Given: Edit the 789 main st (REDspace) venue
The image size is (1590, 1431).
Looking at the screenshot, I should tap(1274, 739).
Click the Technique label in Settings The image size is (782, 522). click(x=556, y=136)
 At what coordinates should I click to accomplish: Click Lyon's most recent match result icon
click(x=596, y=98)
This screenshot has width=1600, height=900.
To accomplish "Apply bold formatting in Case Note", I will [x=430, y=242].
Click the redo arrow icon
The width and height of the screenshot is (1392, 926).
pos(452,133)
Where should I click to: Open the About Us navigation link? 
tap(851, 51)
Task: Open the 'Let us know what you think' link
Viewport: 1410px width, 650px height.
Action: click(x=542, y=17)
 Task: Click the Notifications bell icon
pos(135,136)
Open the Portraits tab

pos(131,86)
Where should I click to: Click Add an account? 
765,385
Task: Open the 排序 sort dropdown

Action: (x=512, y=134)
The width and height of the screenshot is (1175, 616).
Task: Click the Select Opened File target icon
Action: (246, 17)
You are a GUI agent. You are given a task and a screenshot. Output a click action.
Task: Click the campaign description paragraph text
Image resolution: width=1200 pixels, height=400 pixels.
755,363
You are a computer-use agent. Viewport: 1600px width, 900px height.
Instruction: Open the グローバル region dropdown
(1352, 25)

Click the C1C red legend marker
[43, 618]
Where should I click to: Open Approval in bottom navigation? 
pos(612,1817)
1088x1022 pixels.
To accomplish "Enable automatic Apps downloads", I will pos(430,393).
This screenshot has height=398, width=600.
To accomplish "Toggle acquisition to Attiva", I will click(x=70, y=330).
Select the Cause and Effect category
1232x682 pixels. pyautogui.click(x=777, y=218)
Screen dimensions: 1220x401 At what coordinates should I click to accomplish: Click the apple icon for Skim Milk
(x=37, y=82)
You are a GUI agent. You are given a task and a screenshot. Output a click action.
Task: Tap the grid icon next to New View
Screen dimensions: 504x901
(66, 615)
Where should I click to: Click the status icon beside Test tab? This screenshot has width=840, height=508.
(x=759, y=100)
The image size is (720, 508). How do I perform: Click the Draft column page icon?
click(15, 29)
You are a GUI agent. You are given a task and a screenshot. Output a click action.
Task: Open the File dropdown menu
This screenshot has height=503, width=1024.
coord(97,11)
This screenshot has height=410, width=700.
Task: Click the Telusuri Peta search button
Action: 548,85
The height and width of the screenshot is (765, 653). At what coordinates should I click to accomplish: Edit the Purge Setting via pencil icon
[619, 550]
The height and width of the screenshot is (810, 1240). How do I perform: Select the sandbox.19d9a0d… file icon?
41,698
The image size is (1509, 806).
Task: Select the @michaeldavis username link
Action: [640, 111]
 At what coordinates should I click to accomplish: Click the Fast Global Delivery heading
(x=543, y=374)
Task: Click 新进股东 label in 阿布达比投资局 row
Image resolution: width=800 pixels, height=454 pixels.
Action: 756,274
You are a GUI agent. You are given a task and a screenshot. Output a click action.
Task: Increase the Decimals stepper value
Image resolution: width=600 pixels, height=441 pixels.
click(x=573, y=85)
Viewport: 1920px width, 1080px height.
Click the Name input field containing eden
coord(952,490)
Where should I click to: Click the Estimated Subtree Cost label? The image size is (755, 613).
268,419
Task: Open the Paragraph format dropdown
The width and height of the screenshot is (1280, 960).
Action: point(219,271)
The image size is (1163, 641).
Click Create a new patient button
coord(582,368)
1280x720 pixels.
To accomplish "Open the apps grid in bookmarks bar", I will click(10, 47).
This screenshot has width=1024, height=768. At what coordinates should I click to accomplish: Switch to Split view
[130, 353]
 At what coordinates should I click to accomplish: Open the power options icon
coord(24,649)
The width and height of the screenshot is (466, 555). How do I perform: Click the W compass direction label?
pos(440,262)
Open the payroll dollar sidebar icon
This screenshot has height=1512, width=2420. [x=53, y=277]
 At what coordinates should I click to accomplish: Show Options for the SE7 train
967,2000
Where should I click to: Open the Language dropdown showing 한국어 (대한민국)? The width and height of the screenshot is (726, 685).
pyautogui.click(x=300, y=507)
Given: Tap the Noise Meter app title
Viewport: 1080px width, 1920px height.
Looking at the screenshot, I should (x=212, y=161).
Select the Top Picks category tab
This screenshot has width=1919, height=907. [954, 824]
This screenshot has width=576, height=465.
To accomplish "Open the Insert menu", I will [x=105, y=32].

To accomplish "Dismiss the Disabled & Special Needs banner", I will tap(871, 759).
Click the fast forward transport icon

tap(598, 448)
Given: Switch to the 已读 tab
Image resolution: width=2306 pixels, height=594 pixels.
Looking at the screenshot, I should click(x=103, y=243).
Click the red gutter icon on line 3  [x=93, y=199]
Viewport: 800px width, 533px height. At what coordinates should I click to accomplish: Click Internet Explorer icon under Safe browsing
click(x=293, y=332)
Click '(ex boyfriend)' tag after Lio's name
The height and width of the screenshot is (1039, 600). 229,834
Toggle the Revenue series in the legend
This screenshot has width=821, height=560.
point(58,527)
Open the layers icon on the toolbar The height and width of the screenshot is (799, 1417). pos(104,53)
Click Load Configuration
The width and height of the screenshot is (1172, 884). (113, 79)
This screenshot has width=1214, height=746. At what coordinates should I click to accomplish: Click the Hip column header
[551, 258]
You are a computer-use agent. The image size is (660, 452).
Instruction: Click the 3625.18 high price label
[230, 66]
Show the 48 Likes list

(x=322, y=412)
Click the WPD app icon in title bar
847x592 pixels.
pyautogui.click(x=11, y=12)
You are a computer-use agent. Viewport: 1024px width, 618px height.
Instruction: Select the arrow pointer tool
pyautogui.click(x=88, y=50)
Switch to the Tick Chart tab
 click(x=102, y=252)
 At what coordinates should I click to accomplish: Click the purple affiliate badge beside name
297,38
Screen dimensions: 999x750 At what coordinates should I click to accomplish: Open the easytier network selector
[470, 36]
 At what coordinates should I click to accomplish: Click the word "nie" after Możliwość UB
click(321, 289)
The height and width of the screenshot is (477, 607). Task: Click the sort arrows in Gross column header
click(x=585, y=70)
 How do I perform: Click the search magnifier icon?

——

**AIM OF THE EXERCISE**
Go to the line with "Where should I click to: Click Add" in the entries above and repeat every line from there through the line with "Task: Open the File dropdown menu", exactly and with no other text.

**SOLUTION**
Where should I click to: Click Add an account? 
765,385
Task: Open the 排序 sort dropdown

Action: (x=512, y=134)
The width and height of the screenshot is (1175, 616).
Task: Click the Select Opened File target icon
Action: (246, 17)
You are a GUI agent. You are given a task and a screenshot. Output a click action.
Task: Click the campaign description paragraph text
Image resolution: width=1200 pixels, height=400 pixels.
755,363
You are a computer-use agent. Viewport: 1600px width, 900px height.
Instruction: Open the グローバル region dropdown
(1352, 25)

Click the C1C red legend marker
[43, 618]
Where should I click to: Open Approval in bottom navigation? 
pos(612,1817)
1088x1022 pixels.
To accomplish "Enable automatic Apps downloads", I will pos(430,393).
This screenshot has height=398, width=600.
To accomplish "Toggle acquisition to Attiva", I will click(x=70, y=330).
Select the Cause and Effect category
1232x682 pixels. pyautogui.click(x=777, y=218)
Screen dimensions: 1220x401 At what coordinates should I click to accomplish: Click the apple icon for Skim Milk
(x=37, y=82)
You are a GUI agent. You are given a task and a screenshot. Output a click action.
Task: Tap the grid icon next to New View
Screen dimensions: 504x901
(66, 615)
Where should I click to: Click the status icon beside Test tab? This screenshot has width=840, height=508.
(x=759, y=100)
The image size is (720, 508). How do I perform: Click the Draft column page icon?
click(15, 29)
You are a GUI agent. You are given a task and a screenshot. Output a click action.
Task: Open the File dropdown menu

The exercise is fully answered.